AYER – School doors may still be closed, but that didn’t stop students and staff of the Ayer-Shirley Regional School District from showing mutual feelings of missing each other.
The district put on “We Are Together,” a district-wide parade held on Wednesday, April 22. The parade involved local police and fire vehicles escorting cars driven by district staff and decorated with signs expressing how much the teachers missed their students.
The parade drove through neighborhoods in Ayer while a second adjoining parade took place through Shirley neighborhoods, both running from 1 to 2:30 p.m.
Both parades also drove through the parking lot of the Nashoba Valley Medical Center to cheer on the medical staff.
Fred Deppe, principal of the Page Hilltop Elementary School, said that the inspiration for the parades came from Superintendent Dr. Mary Malone as a means to life spirits while school district has been closed for over a month. The morale boost was much needed, as the Baker-Polito Administration announced on April 21 that schools statewide would be closed until the end of the school year.

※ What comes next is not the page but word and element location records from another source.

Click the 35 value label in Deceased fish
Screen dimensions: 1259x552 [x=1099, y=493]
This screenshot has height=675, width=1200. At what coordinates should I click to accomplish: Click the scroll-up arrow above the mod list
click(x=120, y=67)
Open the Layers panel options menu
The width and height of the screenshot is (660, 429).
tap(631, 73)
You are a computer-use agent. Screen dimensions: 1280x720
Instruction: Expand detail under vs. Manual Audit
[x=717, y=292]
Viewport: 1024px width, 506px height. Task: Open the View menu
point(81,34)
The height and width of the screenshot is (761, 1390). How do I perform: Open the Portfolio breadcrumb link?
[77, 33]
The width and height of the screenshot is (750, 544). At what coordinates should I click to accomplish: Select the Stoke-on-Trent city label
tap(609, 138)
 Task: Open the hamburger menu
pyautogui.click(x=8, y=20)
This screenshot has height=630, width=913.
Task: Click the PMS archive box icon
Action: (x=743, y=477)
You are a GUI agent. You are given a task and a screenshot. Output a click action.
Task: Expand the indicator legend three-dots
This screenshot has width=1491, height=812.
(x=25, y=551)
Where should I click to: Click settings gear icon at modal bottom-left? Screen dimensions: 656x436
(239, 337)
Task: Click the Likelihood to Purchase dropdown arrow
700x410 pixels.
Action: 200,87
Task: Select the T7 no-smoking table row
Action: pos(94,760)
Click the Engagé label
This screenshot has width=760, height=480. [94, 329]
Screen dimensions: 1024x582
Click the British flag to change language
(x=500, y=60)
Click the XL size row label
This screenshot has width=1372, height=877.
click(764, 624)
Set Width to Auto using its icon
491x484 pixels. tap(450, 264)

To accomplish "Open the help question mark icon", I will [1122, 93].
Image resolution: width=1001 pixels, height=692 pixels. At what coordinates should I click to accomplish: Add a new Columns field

“For the teachers & staff, it was so very wonderful to see the faces of all the students who we so dearly miss,” Deppe said on Tuesday. “This included current and former students. We were unified in our goal of letting the students know how much we miss and care for them. I have every confidence that this message got through clearly. Many staff also shared how very special they felt when they saw all of the message signs that students & families were holding up, stating how much they also missed and cared for the teachers. This was a most positive home-school connection being shared.”
District students showed up with their own signs of support missing the hallways and classrooms of district schools. One of them is Charlie McGloughlin, a student at Page Hilltop sporting a sign saying “Thank you Page Hilltop staff.”
“I miss being with my friends and my teachers,” he added.
Olivia Oestreicher, a junior at the Ayer-Shirley Regional High School, said she misses school “so much,” especially its music and robotics programs, both of which she participated in. Though the thing she’s missing the most is the experience of saying goodbye.
“Most of my friends are seniors so it’s sad I won’t really be able to give them proper goodbyes,” she explained.